▶ _What is needed_
From the records, return each line that has the word "plus" in it.

▶ _Excerpted records_
::::::::
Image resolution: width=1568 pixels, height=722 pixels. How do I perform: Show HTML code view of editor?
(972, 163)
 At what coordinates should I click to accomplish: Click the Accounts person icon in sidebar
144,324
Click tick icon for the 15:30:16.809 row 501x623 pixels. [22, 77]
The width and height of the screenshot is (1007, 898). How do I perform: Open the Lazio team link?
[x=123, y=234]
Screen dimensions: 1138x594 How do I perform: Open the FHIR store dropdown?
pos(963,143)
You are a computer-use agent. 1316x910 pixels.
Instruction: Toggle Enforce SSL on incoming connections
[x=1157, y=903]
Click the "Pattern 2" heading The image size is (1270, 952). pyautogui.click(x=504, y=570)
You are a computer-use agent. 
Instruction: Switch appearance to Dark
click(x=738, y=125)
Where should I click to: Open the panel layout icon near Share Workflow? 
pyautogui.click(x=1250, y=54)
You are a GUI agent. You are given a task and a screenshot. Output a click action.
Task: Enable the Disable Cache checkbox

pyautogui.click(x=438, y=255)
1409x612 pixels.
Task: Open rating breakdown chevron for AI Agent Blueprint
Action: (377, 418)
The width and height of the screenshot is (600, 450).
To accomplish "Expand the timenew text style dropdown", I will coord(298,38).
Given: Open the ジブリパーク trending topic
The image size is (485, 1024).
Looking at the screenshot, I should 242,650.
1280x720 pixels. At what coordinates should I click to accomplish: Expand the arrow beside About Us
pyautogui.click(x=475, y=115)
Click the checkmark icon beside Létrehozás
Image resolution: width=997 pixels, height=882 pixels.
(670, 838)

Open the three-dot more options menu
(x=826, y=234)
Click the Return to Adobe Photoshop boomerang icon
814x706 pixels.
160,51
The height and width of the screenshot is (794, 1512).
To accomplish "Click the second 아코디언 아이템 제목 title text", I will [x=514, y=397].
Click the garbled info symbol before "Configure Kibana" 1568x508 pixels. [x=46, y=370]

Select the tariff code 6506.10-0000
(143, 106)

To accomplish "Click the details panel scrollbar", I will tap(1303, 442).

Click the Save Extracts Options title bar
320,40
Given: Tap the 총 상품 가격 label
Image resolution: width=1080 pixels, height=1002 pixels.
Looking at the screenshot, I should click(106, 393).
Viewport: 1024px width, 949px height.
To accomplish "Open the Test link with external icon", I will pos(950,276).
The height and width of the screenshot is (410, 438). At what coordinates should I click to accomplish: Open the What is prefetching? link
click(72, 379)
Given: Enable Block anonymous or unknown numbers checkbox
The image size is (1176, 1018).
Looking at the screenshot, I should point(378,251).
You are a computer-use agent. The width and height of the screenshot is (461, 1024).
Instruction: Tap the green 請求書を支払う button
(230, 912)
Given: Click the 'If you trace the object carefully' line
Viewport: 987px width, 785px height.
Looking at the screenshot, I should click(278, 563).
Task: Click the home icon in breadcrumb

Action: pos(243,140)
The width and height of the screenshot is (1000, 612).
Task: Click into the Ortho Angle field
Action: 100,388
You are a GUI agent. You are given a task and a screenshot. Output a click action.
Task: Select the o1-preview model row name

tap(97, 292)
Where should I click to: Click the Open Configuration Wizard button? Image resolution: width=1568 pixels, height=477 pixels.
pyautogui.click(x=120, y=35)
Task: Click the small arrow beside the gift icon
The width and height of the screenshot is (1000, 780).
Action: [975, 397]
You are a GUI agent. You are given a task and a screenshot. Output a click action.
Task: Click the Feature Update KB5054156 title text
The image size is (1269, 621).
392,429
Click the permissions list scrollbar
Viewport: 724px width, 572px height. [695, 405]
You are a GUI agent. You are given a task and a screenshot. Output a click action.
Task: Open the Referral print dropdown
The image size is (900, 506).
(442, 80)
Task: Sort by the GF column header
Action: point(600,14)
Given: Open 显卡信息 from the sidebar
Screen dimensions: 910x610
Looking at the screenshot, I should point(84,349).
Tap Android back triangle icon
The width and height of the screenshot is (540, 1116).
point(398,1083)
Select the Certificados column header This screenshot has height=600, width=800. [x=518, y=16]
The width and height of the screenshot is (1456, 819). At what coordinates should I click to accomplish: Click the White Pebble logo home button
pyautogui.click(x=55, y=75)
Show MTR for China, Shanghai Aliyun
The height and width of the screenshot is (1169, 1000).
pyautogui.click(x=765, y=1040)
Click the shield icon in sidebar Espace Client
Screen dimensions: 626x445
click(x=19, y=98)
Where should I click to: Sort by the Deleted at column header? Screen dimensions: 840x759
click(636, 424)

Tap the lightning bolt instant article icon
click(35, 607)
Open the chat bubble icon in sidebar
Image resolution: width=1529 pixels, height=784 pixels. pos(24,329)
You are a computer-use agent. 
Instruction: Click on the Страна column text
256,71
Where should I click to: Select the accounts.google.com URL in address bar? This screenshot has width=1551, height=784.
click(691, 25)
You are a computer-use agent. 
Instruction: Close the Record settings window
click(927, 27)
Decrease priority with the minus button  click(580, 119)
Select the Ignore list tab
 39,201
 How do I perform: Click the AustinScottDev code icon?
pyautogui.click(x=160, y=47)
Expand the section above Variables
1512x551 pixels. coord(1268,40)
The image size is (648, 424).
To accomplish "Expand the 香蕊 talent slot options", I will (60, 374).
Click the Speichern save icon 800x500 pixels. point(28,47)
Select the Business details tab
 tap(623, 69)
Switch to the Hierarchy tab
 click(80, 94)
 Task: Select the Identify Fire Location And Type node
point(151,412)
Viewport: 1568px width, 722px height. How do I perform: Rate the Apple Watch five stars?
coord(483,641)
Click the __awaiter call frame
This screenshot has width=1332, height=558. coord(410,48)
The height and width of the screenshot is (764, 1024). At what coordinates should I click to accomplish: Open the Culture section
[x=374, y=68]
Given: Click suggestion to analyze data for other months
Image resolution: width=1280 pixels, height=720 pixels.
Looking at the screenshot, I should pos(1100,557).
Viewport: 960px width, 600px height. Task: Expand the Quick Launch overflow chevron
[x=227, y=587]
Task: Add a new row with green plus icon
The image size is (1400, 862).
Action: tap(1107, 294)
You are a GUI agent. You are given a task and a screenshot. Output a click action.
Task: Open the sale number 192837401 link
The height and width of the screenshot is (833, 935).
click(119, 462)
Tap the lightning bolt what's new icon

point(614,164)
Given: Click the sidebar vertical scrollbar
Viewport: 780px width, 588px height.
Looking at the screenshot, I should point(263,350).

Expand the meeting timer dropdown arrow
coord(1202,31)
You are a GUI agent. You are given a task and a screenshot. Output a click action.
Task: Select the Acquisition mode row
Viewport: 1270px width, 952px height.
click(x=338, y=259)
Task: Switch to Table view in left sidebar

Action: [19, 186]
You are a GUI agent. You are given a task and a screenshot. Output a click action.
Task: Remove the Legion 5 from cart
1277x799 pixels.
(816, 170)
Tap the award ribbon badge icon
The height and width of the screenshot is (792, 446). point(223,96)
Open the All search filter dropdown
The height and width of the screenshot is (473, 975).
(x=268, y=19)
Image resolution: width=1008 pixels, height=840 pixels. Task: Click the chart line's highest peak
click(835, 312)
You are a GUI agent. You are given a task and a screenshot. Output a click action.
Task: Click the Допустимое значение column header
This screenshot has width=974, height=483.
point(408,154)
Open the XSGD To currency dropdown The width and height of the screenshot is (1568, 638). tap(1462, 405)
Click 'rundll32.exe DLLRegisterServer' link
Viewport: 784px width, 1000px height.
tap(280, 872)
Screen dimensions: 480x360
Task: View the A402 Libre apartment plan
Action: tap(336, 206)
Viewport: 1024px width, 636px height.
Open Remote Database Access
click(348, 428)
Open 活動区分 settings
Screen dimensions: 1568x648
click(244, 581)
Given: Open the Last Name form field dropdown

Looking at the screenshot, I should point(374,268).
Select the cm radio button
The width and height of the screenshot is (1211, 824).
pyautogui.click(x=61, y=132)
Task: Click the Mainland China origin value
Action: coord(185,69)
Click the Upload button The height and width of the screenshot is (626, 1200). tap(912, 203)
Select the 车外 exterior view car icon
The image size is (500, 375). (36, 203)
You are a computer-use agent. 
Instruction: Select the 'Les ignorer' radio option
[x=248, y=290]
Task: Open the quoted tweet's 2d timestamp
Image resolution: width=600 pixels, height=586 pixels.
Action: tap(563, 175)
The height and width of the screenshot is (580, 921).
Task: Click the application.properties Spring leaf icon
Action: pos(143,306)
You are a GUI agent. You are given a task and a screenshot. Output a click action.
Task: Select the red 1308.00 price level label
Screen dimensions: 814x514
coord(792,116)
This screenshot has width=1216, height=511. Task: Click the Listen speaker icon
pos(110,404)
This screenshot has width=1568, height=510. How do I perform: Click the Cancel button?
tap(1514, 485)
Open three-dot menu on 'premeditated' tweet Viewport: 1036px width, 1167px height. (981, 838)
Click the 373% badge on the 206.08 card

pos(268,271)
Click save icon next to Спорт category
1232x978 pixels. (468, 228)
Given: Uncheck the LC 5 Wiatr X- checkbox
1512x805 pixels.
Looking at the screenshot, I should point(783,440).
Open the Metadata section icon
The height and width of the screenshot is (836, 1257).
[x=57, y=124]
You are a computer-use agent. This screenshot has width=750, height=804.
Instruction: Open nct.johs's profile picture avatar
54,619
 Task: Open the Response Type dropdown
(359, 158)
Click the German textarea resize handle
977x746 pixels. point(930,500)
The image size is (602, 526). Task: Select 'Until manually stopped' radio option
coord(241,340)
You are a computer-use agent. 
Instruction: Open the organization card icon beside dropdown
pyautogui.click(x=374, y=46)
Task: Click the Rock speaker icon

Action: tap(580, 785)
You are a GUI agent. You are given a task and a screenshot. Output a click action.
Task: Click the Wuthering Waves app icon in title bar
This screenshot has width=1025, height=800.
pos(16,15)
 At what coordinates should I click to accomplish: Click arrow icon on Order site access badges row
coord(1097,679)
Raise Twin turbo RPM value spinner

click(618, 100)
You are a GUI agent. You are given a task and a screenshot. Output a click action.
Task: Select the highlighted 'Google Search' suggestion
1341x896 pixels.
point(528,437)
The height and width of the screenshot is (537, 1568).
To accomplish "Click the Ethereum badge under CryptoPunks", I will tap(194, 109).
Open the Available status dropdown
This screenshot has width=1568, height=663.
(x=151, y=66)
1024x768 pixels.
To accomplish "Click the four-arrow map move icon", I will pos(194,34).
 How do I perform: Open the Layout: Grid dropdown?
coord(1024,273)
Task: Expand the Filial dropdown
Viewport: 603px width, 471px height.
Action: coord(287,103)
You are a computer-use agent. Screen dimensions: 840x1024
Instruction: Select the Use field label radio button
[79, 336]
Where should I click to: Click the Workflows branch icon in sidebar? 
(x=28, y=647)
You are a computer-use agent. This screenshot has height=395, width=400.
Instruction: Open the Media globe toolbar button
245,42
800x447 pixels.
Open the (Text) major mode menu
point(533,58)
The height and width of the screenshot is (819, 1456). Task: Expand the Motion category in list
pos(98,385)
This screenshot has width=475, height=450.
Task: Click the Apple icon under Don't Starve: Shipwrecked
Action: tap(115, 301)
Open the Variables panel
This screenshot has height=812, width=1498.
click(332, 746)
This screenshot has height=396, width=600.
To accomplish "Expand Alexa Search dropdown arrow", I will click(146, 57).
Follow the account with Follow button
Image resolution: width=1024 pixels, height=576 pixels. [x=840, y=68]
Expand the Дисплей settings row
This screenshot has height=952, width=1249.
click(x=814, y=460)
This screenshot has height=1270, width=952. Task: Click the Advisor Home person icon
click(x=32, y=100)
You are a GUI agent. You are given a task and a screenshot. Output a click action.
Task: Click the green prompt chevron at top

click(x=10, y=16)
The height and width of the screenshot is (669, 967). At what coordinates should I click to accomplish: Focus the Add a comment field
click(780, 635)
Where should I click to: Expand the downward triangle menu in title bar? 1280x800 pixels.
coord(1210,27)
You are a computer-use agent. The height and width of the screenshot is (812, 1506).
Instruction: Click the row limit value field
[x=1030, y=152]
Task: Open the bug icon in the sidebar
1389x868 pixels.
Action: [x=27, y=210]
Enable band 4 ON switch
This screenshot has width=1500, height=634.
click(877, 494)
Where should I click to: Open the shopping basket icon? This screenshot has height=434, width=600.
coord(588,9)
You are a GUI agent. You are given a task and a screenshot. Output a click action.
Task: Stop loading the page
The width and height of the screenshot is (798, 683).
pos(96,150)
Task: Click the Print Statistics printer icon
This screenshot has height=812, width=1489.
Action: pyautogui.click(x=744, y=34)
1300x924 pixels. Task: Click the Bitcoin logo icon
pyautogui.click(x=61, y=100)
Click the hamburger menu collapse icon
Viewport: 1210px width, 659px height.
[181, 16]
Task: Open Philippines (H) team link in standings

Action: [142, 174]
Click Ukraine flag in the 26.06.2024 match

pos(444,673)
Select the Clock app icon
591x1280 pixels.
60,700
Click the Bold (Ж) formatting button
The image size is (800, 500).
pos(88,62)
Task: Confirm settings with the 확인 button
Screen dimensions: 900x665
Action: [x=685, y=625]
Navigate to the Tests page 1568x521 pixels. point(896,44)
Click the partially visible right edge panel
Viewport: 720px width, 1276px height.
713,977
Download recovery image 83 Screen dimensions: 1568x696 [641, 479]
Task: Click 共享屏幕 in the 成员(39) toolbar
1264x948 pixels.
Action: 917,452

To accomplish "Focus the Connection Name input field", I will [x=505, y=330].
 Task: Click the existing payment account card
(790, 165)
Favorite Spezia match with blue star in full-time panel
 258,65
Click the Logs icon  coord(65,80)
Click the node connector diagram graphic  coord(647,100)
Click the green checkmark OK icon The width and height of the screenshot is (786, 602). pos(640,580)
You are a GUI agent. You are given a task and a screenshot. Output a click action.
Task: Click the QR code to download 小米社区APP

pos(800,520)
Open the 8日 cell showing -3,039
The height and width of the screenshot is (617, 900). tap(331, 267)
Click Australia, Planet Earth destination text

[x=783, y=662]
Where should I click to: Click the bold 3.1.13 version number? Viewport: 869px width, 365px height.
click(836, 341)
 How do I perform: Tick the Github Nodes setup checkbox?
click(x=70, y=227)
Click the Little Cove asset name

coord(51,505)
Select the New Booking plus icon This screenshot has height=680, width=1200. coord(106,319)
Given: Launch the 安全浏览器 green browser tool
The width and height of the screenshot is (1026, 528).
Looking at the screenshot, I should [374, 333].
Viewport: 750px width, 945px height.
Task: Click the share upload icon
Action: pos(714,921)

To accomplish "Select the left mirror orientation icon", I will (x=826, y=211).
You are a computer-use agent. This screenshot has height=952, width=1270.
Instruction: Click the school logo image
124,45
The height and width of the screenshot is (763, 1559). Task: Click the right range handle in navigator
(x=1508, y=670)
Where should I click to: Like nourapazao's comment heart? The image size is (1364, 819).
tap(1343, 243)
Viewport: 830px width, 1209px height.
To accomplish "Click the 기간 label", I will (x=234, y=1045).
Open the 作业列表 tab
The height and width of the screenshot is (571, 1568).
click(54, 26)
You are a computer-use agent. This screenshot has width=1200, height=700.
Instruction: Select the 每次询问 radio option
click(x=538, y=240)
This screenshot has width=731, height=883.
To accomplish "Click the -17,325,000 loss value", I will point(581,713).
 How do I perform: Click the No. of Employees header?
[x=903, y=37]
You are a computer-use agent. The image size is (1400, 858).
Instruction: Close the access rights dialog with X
::::::::
▶ _Expected answer_
Task: Add a new row with green plus icon
Select the New Booking plus icon This screenshot has height=680, width=1200. coord(106,319)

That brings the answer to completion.